Bijbel: Nieuwe Testament: de tweede brief van Paulus aan Timoteüs

L.

Paulus, een apostel van Jezus Christus door de wil van God, volgens de belofte des levens die in Christus Jezus is, 2aan Timoteüs, een geliefd kind: Genade, barmhartigheid, vrede, van God de Vader en Christus Jezus onze Heer.

3Ik dank God, die ik van mijn voorouders met een zuiver geweten dien, dat ik dag en nacht aan u denk in mijn gebeden; 4verlangend om u te zien, denkend aan uw tranen, opdat ik vervuld mag worden met vreugde; 5herinnerend aan het ongeveinsde geloof dat in u is, dat eerst in uw grootmoeder Loïs en uw moeder Eunice woonde; en ik ben ervan overtuigd dat het ook in u woont. 6Om welke reden ik u in herinnering breng, dat u de gave van God aanwakkert, die in u is door mijn handoplegging. 7Want God heeft ons geen geest van angst gegeven; maar van kracht, en van liefde, en van tuchtiging.

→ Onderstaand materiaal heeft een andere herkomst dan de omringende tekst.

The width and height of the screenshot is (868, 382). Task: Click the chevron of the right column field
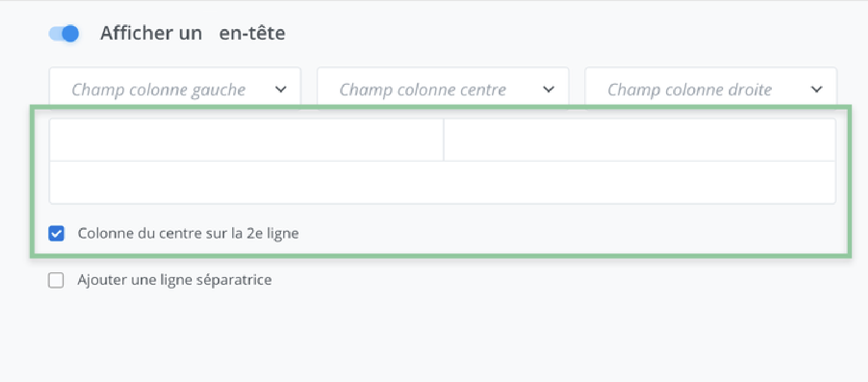[816, 90]
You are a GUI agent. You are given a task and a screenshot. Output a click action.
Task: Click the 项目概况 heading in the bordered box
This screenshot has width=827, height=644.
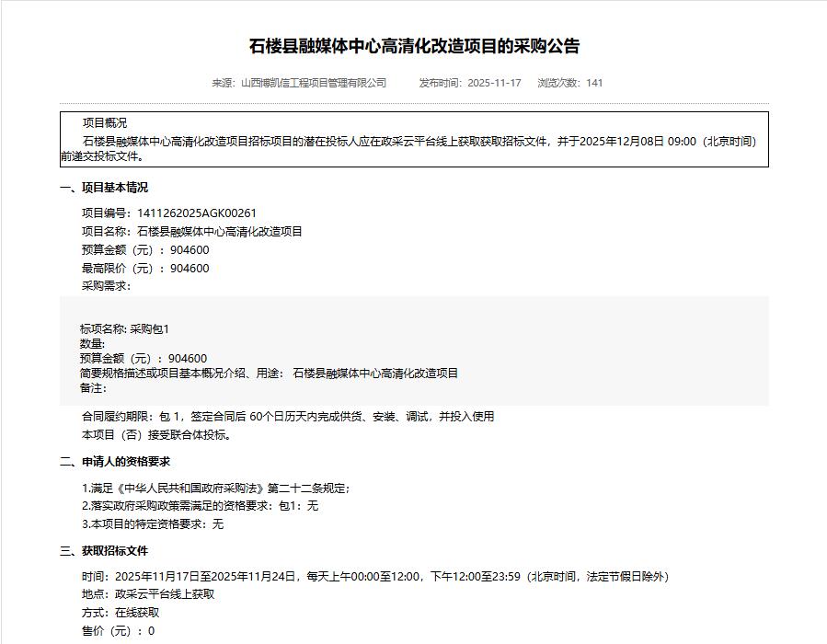[105, 123]
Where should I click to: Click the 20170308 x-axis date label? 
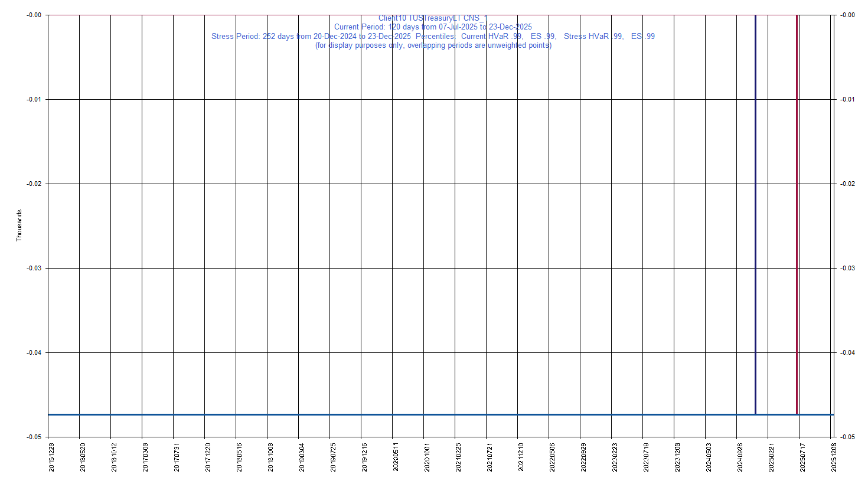pos(145,457)
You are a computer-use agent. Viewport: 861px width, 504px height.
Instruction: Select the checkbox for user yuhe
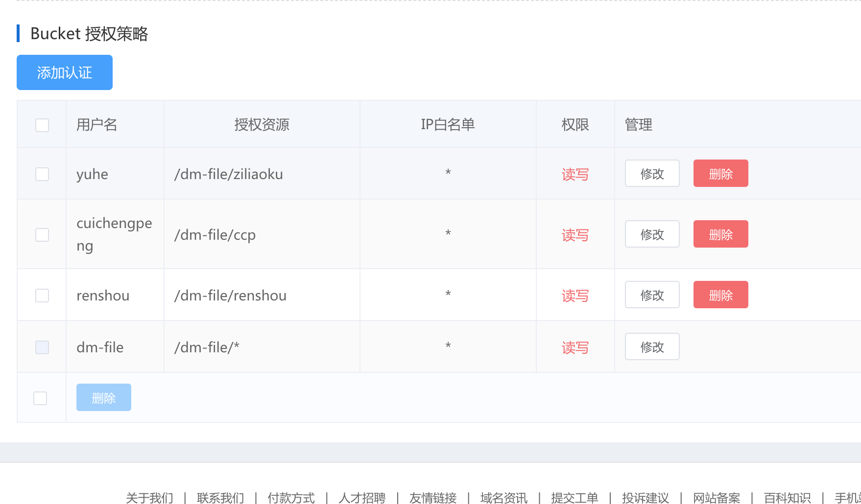[42, 174]
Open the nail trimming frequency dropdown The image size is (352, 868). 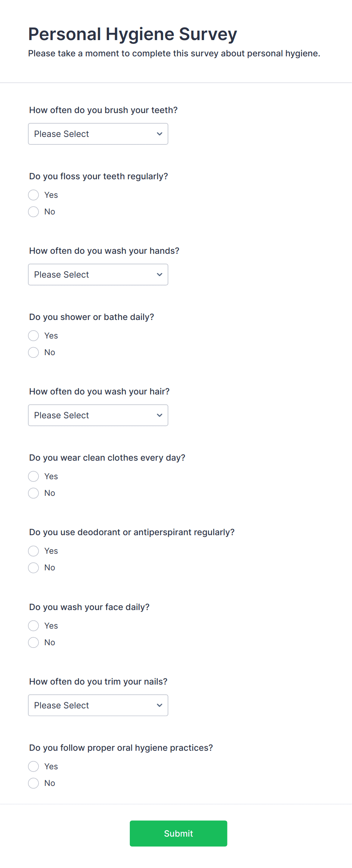98,705
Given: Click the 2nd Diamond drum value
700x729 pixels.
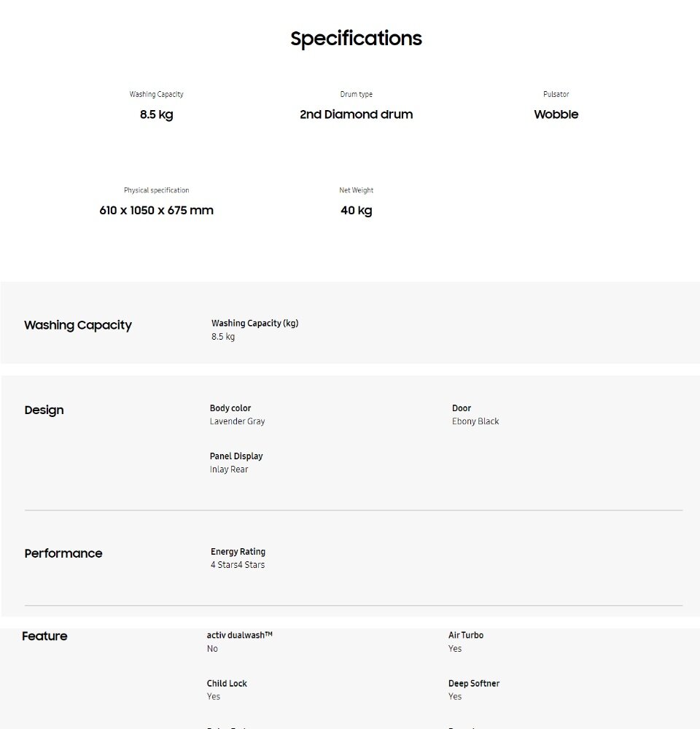Looking at the screenshot, I should [356, 114].
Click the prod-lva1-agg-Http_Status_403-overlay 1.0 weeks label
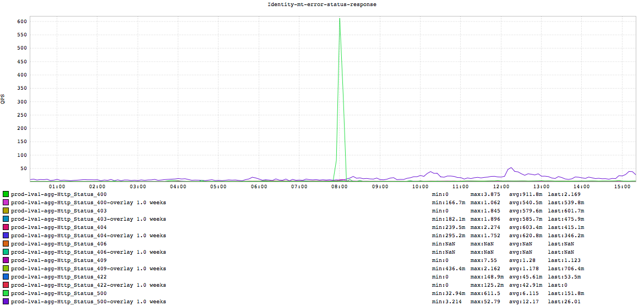The height and width of the screenshot is (306, 644). (x=88, y=219)

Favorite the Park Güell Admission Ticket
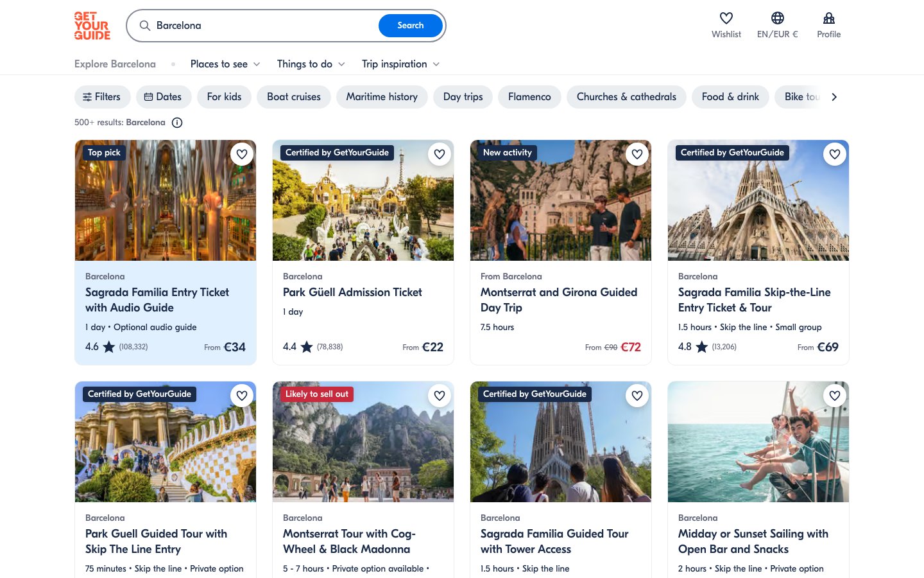coord(440,154)
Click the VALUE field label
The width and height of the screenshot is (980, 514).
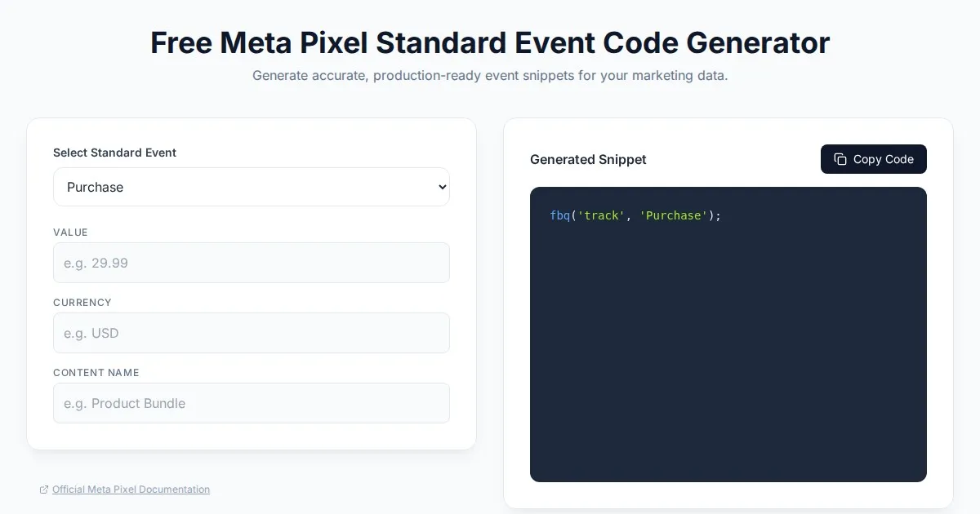[70, 233]
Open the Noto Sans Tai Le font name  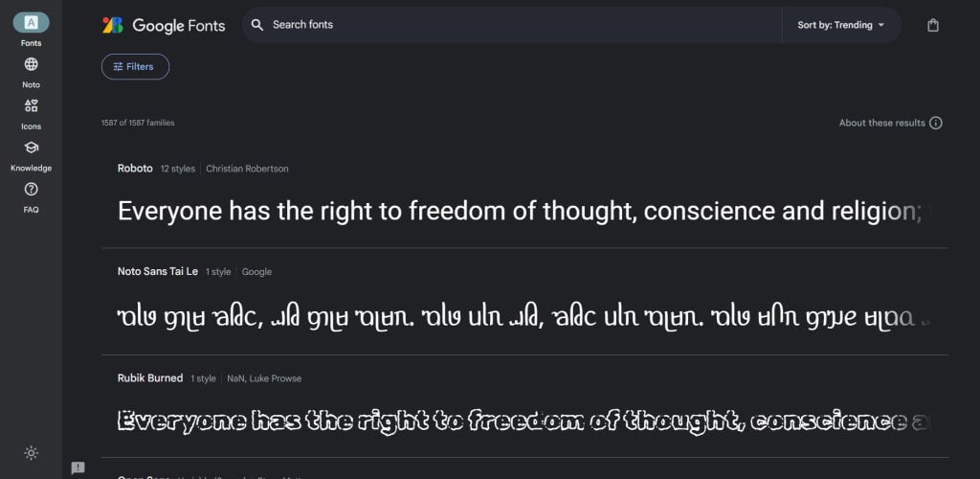[158, 272]
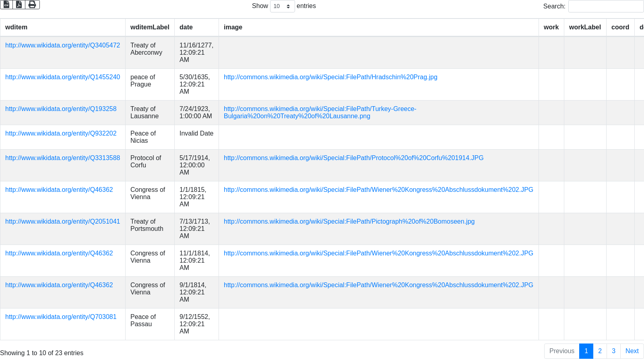The image size is (644, 362).
Task: Open Peace of Passau entity Q703081 link
Action: (x=61, y=317)
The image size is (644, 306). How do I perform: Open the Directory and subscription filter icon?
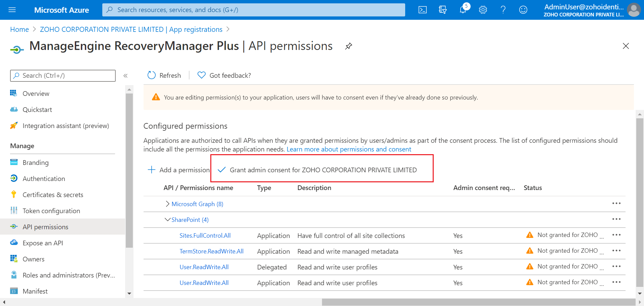click(443, 10)
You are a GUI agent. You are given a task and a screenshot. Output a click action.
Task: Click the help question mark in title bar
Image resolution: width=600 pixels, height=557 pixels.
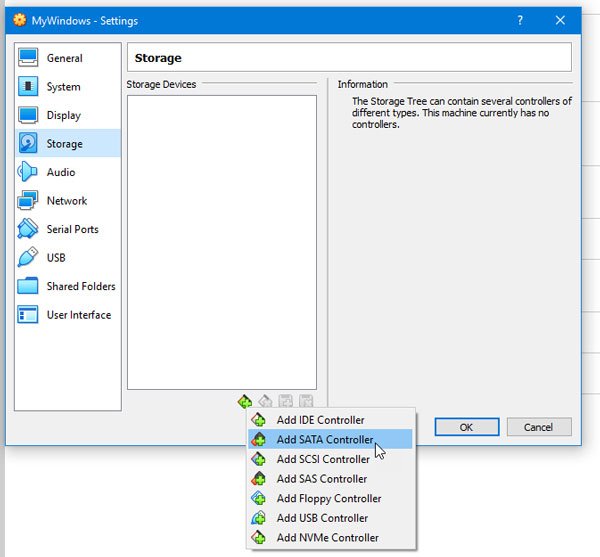[x=520, y=21]
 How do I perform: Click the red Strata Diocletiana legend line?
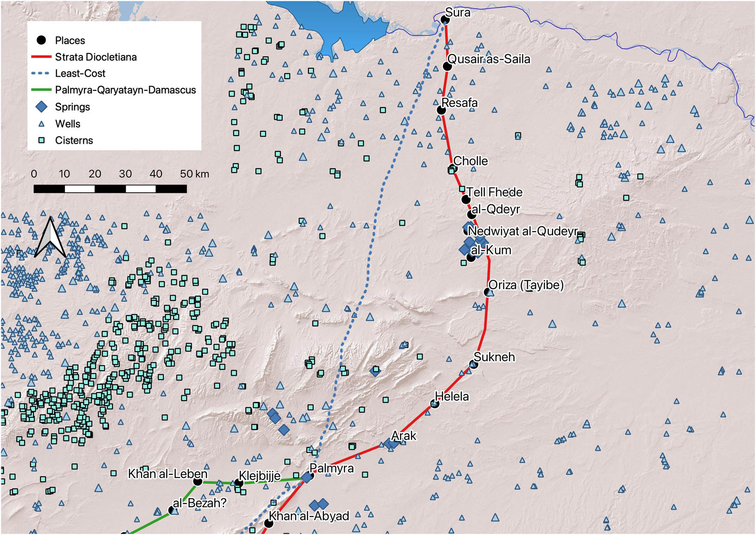pos(41,57)
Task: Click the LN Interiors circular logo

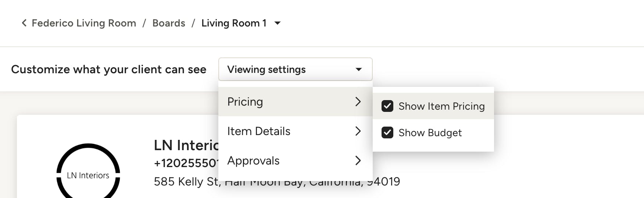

8Schaam je dan niet voor het getuigenis van onze Heer, noch voor mij, zijn gevangene; maar verdraag ontberingen met mij voor het evangelie, volgens de kracht van God; 9die ons heeft gered en ons heeft geroepen met een heilige roeping, niet naar onze werken, maar naar zijn eigen voornemen, en de genade die ons vóór de eeuwige eeuwen in Christus Jezus is gegeven,

10maar nu geopenbaard door de verschijning van onze Heiland, Jezus Christus; die de dood afschafte en leven en onverderfelijkheid aan het licht bracht door het evangelie; 11waarvoor ik was aangesteld als prediker en apostel en leraar van de heidenen. 12Om welke reden ik ook deze dingen lijd. Maar ik schaam me niet; want ik weet in wie ik heb geloofd, en ik ben ervan overtuigd dat hij in staat is te houden wat ik hem heb toevertrouwd, tot op die dag.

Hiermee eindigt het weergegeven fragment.